Monday, May 2, 2016

The Medical Bait and Switch

Image result for thinking fast and slow


I just discovered a thinking fallacy featured in the book "Superforecasting." It happens all the time in medicine.

It's called the bait and switch. It's similar to anchoring, but different.

It happens when, confronted with a difficult and foreign problem, a person substitutes an easier-to-solve and more intuitive problem, and then answers that problem. 

When someone comes to the emergency room with shortness of breath, this is a complex problem with many, many possible causes, often mixed together. Rather then get to the bottom of this, we substitute shortness of breath with a simpler problem- pulmonary edema from heart failure. Mild pulmonary edema is a much easier problem than shortness of breath.
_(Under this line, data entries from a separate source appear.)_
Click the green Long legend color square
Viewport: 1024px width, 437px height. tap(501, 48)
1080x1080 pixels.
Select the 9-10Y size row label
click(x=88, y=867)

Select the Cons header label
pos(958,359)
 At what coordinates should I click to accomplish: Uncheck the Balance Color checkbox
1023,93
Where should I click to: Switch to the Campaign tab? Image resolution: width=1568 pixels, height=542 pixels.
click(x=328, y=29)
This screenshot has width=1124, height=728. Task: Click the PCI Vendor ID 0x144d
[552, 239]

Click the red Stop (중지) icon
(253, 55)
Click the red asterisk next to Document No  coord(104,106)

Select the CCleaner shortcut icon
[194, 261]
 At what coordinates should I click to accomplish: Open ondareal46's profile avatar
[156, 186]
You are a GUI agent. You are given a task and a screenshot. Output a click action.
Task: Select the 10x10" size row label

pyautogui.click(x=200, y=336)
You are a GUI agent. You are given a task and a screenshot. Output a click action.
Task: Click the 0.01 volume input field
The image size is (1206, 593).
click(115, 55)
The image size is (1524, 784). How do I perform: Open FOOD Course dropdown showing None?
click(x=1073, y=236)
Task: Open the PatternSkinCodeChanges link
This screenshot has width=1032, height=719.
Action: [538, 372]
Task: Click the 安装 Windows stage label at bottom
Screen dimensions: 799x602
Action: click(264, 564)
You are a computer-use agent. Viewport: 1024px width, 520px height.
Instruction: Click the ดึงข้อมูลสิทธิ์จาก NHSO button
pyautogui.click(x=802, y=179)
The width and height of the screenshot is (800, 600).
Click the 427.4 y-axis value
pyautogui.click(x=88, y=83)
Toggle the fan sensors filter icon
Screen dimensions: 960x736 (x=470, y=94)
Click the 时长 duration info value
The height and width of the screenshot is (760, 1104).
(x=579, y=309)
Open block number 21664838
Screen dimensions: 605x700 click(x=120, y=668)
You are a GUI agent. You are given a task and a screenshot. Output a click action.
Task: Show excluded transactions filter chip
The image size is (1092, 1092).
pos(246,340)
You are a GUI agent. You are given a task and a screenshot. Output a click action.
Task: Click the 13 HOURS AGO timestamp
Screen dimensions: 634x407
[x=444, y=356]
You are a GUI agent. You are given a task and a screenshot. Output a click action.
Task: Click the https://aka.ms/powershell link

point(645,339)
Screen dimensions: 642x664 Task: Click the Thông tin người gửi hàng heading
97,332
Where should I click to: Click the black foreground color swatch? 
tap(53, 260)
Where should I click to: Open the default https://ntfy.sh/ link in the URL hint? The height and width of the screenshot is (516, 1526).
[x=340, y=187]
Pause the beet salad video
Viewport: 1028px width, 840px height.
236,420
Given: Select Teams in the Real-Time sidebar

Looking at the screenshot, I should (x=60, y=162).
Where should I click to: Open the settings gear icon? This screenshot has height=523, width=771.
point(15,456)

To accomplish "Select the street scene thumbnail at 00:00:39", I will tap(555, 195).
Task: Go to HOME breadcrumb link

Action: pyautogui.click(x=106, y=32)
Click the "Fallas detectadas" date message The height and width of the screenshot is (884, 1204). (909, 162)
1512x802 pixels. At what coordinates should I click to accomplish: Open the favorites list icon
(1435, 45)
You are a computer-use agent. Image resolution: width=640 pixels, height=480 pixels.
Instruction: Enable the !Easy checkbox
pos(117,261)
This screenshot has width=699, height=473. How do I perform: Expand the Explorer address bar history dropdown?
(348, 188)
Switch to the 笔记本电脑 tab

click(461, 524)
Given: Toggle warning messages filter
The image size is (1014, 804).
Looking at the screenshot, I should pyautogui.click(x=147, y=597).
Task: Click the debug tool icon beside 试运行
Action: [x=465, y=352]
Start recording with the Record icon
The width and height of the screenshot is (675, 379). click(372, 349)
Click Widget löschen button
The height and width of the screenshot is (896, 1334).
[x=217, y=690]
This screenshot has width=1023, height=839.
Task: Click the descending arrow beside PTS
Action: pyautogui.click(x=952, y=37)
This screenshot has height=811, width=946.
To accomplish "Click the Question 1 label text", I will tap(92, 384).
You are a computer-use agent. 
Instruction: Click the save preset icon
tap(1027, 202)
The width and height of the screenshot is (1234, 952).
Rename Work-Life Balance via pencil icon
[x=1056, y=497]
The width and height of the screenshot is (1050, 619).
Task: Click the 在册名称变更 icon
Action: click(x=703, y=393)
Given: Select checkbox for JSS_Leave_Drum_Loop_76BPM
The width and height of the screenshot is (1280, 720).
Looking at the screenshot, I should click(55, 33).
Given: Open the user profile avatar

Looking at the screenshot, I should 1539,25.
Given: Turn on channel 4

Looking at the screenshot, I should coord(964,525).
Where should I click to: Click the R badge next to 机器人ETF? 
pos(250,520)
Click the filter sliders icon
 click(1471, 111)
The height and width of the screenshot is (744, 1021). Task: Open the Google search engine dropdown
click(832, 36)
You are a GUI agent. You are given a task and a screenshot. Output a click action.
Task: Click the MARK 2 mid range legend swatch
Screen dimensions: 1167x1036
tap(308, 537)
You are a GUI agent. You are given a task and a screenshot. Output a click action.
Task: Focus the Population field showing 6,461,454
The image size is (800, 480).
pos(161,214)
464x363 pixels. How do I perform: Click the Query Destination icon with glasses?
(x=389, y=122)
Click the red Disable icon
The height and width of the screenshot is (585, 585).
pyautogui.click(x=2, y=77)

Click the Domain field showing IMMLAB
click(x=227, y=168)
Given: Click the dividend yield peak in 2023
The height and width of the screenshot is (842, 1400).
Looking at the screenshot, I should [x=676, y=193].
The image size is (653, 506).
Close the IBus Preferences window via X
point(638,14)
We give a relatively harmless medicine, furosemide, quantify that we're making progress by measuring its effect on weight loss or negative fluid balance, and then dust our hands of the problem and congratulate ourselves on another job well done. 

Meanwhile, while hospitalized for a few days, the patient is removed from whatever insult caused the shortness of breath (maybe the mold in their apartment triggers asthma, or the challenges of insecure housing, nutrition or basic safety, or substance use). During that remove, they feel better and their shortness of breath improves. 

They feel especially better when suggested by their doctors' leading query: "Are you feeling better?" 

This is even more effective when phrased like "You've lost a liter of fluid and your chest X-ay is clear, are you breathing better?" Who could say no?